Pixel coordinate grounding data
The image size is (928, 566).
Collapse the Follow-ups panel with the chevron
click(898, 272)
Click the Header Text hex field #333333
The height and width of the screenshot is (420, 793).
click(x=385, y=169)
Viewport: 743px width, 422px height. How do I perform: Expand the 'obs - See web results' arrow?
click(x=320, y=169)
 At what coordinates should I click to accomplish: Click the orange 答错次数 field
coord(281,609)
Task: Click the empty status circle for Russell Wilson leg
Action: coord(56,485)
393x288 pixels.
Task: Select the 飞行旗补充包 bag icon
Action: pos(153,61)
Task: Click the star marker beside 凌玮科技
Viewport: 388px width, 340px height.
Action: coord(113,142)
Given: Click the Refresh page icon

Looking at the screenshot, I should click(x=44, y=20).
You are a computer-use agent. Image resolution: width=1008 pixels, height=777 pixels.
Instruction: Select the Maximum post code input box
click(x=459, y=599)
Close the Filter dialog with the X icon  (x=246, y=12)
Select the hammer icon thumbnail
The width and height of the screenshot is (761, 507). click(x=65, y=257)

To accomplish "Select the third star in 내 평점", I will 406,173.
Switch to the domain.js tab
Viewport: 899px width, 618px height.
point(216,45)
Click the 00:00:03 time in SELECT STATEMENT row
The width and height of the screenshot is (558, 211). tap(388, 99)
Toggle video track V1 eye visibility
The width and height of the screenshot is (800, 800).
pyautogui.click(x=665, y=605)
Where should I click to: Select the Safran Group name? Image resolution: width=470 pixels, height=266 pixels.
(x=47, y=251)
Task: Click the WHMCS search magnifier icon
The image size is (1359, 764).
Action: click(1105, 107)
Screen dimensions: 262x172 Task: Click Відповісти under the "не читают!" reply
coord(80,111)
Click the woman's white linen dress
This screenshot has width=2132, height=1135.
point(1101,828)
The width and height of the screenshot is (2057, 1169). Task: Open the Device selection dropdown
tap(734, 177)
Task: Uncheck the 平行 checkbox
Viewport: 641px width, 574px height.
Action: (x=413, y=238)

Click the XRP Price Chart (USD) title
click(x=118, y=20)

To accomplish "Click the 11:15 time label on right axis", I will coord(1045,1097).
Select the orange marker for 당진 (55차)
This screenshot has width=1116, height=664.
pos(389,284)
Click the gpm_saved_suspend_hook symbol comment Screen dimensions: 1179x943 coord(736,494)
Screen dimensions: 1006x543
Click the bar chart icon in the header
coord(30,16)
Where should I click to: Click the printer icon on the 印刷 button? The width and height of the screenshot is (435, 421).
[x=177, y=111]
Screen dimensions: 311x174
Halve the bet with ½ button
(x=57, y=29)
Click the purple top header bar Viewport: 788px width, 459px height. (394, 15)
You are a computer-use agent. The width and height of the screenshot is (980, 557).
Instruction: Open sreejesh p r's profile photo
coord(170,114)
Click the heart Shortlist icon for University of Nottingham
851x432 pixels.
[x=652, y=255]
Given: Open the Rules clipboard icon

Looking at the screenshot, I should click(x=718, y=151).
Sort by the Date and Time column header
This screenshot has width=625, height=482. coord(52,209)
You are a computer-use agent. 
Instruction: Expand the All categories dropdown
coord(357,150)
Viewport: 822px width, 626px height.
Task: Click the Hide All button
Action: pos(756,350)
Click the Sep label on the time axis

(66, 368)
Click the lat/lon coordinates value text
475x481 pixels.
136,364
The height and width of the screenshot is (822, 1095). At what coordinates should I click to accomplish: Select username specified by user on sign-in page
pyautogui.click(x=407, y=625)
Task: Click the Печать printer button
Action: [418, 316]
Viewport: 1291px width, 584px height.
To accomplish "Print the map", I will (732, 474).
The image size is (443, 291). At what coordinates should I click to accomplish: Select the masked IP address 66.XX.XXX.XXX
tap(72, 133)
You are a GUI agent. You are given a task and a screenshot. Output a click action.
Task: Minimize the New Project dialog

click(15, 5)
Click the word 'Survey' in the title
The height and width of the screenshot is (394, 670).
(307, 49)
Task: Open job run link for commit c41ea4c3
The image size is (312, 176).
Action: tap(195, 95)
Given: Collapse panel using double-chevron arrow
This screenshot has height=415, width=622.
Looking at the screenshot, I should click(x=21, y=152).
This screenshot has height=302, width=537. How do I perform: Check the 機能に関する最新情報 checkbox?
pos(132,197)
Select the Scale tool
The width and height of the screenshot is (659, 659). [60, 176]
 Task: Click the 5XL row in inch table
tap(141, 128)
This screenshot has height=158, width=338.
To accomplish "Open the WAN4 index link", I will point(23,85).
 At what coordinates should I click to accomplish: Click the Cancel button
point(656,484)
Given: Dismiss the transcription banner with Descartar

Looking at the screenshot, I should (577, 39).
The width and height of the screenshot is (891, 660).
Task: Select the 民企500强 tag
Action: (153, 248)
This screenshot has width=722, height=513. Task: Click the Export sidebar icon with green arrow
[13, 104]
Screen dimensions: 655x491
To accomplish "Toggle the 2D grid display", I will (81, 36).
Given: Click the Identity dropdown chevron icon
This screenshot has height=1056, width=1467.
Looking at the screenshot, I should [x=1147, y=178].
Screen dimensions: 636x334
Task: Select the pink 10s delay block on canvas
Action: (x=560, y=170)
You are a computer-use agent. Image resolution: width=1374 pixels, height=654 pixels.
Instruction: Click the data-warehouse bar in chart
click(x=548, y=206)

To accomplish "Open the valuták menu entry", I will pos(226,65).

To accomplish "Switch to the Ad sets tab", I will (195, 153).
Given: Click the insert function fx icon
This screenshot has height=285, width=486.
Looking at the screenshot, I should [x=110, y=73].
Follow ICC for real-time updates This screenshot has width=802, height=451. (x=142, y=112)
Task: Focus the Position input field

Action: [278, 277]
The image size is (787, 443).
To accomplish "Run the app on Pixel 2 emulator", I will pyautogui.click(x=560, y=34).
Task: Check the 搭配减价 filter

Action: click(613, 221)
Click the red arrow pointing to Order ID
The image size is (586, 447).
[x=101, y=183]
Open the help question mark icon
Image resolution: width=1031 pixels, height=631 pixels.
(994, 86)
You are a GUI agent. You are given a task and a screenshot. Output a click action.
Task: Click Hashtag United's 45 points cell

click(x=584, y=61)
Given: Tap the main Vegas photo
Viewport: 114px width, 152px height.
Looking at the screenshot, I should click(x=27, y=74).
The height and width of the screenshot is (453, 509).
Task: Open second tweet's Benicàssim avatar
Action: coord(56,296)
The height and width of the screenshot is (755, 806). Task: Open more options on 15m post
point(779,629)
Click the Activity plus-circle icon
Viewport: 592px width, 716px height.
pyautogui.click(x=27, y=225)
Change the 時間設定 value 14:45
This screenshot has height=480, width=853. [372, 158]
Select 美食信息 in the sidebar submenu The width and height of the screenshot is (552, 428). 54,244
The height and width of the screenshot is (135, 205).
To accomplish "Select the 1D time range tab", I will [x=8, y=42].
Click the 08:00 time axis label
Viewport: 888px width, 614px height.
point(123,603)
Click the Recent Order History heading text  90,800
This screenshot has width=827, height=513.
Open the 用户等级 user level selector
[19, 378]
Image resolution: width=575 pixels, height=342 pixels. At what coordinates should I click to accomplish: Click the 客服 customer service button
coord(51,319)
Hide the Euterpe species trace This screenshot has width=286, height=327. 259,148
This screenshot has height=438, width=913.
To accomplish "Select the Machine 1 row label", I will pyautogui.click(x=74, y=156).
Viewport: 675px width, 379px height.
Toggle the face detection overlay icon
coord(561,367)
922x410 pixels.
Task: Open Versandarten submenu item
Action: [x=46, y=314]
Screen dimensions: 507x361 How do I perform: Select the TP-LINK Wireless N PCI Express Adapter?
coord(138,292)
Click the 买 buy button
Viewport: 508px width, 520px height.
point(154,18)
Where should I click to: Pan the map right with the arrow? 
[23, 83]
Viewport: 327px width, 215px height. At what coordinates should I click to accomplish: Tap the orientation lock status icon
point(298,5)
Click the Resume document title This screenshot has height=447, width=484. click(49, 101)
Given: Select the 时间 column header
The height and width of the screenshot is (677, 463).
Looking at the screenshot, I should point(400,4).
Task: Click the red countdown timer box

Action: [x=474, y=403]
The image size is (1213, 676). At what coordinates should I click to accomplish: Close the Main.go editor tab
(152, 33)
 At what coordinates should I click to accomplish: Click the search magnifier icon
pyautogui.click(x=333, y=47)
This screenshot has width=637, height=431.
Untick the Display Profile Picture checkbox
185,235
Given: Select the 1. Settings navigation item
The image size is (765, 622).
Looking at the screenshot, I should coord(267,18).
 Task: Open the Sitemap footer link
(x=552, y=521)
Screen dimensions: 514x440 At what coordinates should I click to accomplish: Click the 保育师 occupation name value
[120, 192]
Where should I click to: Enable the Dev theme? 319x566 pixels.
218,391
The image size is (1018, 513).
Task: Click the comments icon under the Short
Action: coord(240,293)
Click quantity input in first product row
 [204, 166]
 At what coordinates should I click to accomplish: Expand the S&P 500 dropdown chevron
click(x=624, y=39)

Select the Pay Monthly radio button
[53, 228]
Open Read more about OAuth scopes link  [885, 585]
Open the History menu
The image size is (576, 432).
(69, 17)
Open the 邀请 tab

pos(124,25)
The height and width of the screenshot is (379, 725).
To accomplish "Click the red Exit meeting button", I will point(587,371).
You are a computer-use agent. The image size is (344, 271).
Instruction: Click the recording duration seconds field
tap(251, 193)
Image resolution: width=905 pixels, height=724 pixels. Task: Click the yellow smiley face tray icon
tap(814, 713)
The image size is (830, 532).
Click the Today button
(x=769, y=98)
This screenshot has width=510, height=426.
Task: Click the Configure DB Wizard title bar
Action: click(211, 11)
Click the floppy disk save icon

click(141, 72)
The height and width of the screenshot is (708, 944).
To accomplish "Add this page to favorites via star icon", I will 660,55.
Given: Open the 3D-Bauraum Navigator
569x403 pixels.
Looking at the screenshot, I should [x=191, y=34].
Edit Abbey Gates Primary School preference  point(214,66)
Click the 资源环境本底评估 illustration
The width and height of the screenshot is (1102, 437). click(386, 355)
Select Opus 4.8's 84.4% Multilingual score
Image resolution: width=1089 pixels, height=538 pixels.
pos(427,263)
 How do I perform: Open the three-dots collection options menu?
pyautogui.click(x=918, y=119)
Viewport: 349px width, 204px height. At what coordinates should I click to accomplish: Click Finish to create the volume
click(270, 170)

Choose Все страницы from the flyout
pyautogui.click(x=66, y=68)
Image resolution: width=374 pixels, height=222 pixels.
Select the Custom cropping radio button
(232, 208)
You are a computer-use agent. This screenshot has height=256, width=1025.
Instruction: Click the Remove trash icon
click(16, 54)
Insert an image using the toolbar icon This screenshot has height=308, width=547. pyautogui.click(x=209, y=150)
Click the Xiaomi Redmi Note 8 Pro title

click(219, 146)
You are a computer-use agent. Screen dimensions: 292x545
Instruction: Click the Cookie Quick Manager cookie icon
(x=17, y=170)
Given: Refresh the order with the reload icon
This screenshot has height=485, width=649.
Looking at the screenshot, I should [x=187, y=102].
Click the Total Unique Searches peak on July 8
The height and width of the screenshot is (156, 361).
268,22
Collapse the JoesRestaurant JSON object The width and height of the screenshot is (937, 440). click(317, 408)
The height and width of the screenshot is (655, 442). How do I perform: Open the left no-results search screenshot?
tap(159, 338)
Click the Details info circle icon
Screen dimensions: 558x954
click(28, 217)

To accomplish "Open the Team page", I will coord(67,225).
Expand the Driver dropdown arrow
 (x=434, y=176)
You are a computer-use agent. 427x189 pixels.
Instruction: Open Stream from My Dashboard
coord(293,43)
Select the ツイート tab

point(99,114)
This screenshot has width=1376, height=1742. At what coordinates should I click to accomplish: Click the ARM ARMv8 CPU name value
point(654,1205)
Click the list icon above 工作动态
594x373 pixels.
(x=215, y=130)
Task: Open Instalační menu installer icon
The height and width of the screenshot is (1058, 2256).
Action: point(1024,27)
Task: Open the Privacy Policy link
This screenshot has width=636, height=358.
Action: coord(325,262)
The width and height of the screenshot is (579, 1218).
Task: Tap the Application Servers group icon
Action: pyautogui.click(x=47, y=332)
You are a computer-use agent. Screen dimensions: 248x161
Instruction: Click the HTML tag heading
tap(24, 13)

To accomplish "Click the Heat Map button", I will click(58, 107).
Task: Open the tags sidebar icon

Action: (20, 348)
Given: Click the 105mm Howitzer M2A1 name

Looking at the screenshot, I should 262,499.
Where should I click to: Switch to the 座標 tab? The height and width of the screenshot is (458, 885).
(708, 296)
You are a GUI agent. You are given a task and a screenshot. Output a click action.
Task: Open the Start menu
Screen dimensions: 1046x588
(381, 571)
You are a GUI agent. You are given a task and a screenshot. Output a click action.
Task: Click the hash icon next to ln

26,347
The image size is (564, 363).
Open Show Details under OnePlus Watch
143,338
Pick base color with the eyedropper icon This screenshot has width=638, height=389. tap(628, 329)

— TASK OBJECTIVE —
How many of the lines above include the string "computer"? Answer with the number only.

— SOLUTION FOR THIS PROBLEM —
9